Rather, what we face is a change from commodities (wheat, fish, etc) to
distinct products within a category. When I go searching for an app for a
purpose, I have to choose:

* Do I want the app that costs $10, which seems expensive for a phone app, but also seems like it's likely to be of the highest quality by virtue of the price?

* Do I want the app that's priced at $2.99, which is more than 99 cents but still not $10? It might be better than the 99 cent app, or it might be a 99 cent app that the creator got wise about and charges more for now...

* Do I want the 99 cent app, knowing it's the least someone can charge? Does this imply a lack of quality? It feels a little bit better than the next category...

* How about the free app with ads and in-app purchases? I see that and worry that the app will annoy me and not be useful.
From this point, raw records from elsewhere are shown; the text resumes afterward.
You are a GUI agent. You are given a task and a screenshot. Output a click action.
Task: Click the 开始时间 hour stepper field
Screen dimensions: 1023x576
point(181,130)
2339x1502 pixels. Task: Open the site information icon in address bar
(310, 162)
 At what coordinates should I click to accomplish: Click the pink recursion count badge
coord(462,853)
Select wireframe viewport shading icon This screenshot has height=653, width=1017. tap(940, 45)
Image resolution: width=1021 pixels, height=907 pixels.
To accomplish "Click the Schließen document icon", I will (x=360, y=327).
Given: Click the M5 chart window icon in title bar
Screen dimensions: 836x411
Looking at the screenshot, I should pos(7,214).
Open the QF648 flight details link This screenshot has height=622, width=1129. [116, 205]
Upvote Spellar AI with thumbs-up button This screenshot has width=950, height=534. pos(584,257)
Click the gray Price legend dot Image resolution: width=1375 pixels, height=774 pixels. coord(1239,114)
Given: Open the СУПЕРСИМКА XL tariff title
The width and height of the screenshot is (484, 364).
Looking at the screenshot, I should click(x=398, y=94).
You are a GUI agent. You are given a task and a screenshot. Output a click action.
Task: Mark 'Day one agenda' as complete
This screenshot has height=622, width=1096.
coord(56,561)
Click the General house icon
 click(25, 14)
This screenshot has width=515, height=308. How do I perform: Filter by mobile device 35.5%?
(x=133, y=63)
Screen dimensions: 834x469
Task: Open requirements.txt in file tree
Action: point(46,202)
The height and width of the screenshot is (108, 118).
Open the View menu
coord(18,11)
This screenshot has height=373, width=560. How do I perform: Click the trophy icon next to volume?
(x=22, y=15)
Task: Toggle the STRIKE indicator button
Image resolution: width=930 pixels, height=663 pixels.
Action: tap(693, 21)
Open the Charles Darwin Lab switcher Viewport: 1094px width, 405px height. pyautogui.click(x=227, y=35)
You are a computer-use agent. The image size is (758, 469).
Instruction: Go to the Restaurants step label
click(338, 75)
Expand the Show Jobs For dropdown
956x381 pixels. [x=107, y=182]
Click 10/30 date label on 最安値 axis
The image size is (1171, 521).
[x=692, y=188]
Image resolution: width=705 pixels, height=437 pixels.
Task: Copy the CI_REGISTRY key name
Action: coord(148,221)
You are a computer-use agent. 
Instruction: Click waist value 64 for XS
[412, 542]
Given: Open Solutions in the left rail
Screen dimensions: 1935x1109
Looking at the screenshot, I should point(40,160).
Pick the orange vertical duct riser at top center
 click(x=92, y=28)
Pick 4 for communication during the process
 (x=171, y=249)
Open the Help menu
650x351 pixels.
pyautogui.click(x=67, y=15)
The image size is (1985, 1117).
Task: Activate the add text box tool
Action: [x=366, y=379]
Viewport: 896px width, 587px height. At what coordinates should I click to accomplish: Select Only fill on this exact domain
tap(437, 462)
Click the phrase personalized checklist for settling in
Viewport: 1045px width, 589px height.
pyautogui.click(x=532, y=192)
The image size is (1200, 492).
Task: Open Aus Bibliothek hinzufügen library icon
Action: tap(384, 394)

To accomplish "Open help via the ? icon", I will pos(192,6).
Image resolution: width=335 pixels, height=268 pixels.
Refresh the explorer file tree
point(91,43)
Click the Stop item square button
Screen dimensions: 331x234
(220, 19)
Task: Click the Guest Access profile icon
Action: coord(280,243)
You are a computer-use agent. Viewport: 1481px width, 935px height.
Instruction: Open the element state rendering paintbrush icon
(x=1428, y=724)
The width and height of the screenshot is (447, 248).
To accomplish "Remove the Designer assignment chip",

* How about the entirely free app?

I find myself experimenting with the latter, most of the time. One technique
that works really well on me is to have two separate apps, one free with no
ads/in-app purchases but limited in functionality with multiple indications of
what I could do in the paid app, and then a paid app for $5 or so. If I like
the basic version and the quality seems right, upgrading is an easy decision.

Perhaps app stores could incorporate feedback functionality so someone can
press a button indicating how they feel about value for money - "I'd buy this
but it's too expensive", or a "Wow, what a deal" button.